- Opening Delimiter -

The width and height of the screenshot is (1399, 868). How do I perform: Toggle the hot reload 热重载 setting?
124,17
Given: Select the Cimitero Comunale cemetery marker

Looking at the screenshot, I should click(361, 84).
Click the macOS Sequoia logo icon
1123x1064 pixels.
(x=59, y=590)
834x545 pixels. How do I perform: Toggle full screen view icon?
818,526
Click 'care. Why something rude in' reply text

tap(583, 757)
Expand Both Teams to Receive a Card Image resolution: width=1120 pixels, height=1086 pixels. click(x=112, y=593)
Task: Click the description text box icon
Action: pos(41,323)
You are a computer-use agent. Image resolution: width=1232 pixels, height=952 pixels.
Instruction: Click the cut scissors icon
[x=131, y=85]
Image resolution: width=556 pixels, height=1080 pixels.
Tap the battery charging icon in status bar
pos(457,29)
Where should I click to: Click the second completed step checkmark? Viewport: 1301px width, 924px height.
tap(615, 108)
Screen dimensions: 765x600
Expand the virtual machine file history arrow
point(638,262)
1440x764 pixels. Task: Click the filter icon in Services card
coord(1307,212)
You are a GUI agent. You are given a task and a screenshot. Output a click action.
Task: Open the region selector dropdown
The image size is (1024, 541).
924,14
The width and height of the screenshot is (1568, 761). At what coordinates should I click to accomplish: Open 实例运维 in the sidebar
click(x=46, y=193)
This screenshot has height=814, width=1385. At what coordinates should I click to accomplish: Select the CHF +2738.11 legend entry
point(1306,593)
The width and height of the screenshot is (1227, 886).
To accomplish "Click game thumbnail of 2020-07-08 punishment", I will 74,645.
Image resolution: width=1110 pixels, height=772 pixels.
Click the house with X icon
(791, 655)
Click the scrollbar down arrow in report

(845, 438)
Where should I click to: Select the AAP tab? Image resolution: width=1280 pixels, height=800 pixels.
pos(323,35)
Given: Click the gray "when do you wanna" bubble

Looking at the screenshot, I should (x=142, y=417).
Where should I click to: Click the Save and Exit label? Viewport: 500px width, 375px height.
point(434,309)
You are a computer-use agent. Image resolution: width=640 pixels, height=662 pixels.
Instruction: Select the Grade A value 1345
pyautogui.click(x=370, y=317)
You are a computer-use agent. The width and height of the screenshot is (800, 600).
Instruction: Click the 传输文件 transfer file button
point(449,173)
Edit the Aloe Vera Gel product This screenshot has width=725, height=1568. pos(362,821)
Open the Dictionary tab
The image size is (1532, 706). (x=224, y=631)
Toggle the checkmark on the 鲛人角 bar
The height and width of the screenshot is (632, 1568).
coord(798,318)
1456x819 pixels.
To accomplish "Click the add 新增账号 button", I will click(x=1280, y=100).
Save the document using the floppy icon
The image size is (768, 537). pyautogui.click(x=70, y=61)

- Closing Delimiter -

#### [EXERCISE DETAILS]
Please copy all lines of the listing in which the string "will" occurs.

#### [EXERCISE ANSWER]
To accomplish "Click game thumbnail of 2020-07-08 punishment", I will 74,645.
To accomplish "Click the add 新增账号 button", I will click(x=1280, y=100).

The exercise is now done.